Women With Non-Valvular AFib Less Likely to Receive OAC Compared to Men3
Significant gender gaps exist in use of oral anticoagulants to treat patients with non-valvular atrial fibrillation, accord to new research from the ACC’s PINNACLE Registry presented as part of the American Heart Association meeting in Orlando. Specifically, women with an indication for anticoagulation are less likely than men to have oral anticoagulants prescribed across all strata of risk. The study looked at approximately 700,000 patients diagnosed with non-valvular AFib and indication for oral anticoagulants between May 2008 and December 2014. Patients were distributed across all high thromboembolic risk strata, with 47.8 percent of them identified as female. The primary outcome was prescription of an oral anticoagulant, including warfarin or a novel oral anticoagulant like dabigatran, rivaroxaban or apixaban.

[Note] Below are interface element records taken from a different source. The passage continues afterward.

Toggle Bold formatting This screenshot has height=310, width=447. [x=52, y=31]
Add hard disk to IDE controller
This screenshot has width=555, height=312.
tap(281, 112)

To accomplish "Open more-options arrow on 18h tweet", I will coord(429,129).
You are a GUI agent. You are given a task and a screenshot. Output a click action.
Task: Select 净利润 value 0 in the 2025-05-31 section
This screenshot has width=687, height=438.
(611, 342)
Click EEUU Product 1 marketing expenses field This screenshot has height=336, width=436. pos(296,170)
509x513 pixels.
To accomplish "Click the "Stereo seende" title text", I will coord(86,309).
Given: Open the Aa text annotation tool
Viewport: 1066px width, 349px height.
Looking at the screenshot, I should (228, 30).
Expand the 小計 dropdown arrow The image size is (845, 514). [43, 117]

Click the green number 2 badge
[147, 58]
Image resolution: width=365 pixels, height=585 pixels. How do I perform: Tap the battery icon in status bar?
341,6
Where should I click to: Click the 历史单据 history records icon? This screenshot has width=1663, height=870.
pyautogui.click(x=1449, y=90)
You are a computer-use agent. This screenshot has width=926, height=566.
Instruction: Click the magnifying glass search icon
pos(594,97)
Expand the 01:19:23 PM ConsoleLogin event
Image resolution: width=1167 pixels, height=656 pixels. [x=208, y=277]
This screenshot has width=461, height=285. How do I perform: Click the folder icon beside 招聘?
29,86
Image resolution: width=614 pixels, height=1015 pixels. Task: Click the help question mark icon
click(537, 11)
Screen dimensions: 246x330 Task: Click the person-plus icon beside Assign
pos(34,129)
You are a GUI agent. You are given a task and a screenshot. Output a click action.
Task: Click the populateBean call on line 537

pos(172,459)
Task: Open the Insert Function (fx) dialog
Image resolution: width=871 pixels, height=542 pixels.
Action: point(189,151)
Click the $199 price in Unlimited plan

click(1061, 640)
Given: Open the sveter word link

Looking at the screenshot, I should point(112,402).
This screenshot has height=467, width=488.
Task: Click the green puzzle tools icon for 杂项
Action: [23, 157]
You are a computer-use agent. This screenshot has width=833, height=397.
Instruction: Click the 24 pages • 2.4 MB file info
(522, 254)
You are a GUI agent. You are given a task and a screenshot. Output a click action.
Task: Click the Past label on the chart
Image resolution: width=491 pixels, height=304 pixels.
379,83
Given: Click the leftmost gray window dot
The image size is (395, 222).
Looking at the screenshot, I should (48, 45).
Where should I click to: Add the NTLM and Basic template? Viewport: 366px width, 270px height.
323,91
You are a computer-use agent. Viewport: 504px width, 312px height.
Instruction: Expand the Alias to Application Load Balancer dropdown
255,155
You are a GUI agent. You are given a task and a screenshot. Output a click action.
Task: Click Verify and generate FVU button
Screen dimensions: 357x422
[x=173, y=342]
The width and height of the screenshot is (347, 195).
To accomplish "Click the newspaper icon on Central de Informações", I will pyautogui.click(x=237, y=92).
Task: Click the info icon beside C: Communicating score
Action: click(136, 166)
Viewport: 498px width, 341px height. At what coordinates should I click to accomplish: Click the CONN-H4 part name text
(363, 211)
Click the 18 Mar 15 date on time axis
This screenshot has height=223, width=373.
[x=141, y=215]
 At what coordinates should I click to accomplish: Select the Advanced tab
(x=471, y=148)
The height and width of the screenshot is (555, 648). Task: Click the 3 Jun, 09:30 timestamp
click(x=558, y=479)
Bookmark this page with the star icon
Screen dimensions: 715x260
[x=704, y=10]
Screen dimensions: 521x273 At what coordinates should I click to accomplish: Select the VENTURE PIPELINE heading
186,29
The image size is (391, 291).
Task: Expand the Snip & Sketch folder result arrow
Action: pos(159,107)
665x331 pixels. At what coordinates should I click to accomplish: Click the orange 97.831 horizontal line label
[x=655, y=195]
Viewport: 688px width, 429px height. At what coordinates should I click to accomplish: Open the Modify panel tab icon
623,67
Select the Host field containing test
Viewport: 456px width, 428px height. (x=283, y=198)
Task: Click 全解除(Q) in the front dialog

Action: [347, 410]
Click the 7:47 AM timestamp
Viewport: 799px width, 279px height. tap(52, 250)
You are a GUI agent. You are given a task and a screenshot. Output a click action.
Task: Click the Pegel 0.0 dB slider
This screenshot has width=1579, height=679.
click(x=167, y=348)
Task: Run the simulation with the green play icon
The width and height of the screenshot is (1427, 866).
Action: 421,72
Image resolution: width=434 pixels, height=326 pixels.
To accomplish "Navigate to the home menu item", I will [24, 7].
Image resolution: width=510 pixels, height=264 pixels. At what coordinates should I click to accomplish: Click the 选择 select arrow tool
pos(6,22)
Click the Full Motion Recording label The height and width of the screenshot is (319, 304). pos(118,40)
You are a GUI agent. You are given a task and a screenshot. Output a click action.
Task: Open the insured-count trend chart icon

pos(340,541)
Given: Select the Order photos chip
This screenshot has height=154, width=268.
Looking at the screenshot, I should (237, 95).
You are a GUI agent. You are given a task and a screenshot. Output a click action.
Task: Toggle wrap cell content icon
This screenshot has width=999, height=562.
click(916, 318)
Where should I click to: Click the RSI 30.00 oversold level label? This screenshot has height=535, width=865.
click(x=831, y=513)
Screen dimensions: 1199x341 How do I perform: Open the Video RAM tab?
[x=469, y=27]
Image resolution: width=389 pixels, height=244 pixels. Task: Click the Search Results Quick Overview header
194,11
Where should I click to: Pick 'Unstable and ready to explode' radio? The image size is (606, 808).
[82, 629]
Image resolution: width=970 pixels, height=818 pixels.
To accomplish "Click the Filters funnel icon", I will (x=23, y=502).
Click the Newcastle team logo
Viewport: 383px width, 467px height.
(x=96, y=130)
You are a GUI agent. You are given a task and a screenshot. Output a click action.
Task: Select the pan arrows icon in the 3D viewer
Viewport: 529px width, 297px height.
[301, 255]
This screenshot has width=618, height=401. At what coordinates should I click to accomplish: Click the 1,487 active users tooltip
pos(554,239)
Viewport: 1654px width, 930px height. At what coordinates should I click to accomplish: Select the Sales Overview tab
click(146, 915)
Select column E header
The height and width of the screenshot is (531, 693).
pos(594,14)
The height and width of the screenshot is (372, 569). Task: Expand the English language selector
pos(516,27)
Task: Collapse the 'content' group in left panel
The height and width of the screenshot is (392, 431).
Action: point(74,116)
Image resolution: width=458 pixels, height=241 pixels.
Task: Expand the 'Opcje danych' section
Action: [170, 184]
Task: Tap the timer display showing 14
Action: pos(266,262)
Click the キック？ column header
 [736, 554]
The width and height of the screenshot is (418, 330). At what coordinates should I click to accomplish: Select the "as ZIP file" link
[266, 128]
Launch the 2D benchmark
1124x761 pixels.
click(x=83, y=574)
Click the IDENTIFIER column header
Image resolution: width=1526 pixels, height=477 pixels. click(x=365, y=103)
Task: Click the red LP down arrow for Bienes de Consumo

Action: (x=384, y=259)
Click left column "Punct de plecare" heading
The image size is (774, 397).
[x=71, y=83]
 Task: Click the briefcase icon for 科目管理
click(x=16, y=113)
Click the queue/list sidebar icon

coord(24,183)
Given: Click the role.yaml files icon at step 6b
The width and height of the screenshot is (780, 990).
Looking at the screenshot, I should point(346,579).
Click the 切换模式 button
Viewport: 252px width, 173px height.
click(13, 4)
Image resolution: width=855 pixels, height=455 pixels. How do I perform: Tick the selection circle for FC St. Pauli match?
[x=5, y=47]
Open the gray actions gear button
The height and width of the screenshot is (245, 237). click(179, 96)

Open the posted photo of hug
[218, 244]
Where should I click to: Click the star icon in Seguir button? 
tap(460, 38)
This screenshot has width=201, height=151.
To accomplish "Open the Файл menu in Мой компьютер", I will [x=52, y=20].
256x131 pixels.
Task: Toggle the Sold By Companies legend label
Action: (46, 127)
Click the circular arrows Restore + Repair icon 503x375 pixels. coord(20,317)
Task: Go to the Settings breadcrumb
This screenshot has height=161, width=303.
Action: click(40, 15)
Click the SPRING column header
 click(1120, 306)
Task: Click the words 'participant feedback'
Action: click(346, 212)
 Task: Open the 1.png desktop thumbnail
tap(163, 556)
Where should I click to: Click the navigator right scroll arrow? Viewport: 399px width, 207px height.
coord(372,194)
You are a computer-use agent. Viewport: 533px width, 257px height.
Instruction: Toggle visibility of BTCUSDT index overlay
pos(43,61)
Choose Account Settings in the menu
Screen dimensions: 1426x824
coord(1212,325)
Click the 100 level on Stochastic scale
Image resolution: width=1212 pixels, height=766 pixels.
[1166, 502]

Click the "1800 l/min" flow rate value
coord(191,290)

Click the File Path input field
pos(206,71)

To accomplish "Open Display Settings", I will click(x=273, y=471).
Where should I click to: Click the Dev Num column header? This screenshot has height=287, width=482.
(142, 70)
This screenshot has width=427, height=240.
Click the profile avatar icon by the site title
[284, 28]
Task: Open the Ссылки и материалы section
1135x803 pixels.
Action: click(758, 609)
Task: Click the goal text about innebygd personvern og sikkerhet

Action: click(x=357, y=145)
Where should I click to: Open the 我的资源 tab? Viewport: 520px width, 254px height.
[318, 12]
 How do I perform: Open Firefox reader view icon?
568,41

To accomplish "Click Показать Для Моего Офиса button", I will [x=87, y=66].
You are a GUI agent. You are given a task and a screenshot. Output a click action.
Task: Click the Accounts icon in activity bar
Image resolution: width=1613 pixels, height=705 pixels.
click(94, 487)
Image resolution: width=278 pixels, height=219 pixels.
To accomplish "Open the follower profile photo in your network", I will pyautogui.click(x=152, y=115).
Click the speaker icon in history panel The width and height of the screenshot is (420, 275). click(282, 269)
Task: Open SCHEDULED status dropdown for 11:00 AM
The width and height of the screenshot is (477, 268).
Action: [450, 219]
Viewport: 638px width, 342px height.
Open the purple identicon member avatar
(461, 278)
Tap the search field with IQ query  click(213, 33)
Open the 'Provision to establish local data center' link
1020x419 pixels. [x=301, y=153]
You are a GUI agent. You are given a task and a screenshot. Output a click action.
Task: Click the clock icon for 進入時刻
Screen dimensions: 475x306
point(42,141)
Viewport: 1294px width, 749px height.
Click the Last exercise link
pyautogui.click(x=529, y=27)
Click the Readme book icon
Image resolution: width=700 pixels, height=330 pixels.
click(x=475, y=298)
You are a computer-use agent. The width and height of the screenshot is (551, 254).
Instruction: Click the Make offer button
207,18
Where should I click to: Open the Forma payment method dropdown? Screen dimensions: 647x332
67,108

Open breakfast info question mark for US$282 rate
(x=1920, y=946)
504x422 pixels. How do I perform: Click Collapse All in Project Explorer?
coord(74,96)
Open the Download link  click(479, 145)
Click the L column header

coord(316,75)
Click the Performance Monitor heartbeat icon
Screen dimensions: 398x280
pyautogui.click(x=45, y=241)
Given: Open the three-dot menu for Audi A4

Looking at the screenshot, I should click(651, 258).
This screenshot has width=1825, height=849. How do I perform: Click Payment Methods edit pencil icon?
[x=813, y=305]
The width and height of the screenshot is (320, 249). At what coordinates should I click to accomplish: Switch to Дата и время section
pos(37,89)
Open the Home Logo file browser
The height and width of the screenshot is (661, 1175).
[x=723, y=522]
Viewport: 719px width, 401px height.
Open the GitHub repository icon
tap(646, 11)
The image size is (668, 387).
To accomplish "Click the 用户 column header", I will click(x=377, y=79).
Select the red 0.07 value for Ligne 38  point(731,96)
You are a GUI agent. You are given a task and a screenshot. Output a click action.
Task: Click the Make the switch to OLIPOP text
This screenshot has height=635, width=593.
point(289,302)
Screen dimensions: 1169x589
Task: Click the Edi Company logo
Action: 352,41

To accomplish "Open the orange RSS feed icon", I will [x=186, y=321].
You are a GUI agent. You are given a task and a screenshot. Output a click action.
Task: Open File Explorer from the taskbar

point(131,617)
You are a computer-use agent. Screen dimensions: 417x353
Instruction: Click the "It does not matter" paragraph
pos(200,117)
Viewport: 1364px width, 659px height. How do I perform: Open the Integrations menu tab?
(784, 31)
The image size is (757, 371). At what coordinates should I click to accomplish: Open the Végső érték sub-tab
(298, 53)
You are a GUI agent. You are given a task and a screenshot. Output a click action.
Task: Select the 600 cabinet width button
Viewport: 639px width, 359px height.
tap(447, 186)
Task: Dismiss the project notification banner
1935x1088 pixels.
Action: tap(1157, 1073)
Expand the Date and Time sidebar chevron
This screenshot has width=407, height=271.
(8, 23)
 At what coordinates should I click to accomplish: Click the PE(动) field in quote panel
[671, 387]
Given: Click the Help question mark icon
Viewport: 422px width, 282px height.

Overall, the data showed fewer than one in three patients with an indication for an oral anticoagulant received one, with women 9 to 30 percent less likely to have an oral anticoagulant prescribed compared to men of similar thromboembolic risk. The researchers did note a rapid increase in the use of novel anticoagulants in both men (53.5 percent each year) and women (57 percent each year) for non-valvular atrial fibrillation since U.S. Food and Drug Administration approval of dabigatran in 2010.